The cognitive systems responsible for the temporary
retention and manipulation of visual and spatial material are collectively referred to as visuo-spatial working memory (VSWM). Over the last three decades there have been considerable theoretical and methodological advances in our understanding of VSWM, but there also remains an on-going debate concerning its precise structure and function ( McAfoose and Baune, 2009 and Pearson, 2007). Evidence from studies using selective interference paradigms suggest VSWM can be dissociated from verbal working memory ( Baddeley, 2003 and Repovs and Baddeley, 2006), with a further division made between a visual component focused on retaining object features and a spatial component focused on retaining object properties ( Klauer & Zhao, 2004). Evidence suggests CX-5461 chemical structure both visual and spatial memory can be selectively disrupted by specific concurrent interference tasks ( Logie, 2011). For example, exposure to dynamic visual noise disrupts vividness of mental imagery ( Baddeley & Andrade, 2000), but not memory for spatial location ( Pearson & Sahraie, 2003). Conversely, exposure to tones played from different locations disrupts memory for spatial location, but not vividness of mental imagery ( Smyth & Scholey, 1994). Other
interference-based studies conducted by Logie Entinostat molecular weight and Marchetti, 1991 and Morris, 1989, and Tresch, Sinnamon, and Seamon (1993) Thymidine kinase have shown concurrent spatial tasks interfere with spatial memory to a significantly greater extent than tasks involving the retention of color, static patterns, or
form information in visual memory. However, despite growing insight into the structure of VSWM, there remains little consensus regarding the specific processes responsible for the encoding, maintenance, and retrieval of visual and spatial information in working memory. In particular, the nature of the mechanism responsible for rehearsal in VSWM (i.e., maintaining activation of encoded visuo-spatial stimuli prior to retrieval) remains contentious.
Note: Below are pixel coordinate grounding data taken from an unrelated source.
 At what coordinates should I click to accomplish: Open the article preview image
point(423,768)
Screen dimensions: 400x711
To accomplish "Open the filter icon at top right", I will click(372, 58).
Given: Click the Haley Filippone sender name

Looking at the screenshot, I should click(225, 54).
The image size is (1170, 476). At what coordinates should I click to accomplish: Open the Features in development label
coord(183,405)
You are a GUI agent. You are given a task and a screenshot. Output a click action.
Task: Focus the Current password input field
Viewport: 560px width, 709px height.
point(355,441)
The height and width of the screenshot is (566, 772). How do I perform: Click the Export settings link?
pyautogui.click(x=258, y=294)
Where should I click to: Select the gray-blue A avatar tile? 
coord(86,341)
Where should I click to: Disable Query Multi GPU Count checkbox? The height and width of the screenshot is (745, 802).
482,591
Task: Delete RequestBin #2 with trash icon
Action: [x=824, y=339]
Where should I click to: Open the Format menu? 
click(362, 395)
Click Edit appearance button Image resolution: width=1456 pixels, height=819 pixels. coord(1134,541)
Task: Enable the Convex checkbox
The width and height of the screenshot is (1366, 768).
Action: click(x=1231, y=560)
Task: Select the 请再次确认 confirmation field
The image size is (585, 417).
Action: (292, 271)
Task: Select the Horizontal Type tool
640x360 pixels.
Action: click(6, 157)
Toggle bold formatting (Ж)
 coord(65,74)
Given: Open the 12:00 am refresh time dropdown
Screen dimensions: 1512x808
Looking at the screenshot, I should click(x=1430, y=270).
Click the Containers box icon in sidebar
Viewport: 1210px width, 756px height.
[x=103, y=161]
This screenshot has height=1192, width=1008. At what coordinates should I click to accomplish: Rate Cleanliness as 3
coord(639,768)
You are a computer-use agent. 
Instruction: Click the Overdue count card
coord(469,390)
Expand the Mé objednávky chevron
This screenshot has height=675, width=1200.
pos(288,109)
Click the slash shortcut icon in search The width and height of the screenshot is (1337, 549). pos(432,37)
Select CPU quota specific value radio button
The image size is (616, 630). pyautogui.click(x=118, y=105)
One influential theory is that VSWM may involve activation of the eye-movement system (Baddeley, 1986, Belopolsky and Theeuwes, 2009a, Belopolsky and Theeuwes, 2009b, Postle et al., 2006 and Tremblay et al., 2006). Specifically, it is argued that spatial locations are encoded as the goals of potential eye-movements, rehearsed by covertly planning saccades to the to-be-remembered locations, and recalled using saccade plans that guide selection of correct locations during retrieval. Some evidence in favor of this position comes from a series of studies by Pearson and Sahraie (2003), who found saccades executed during a retention interval disrupted spatial memory (as measured by the Corsi Blocks task) to a significantly greater extent than other types of distracter task.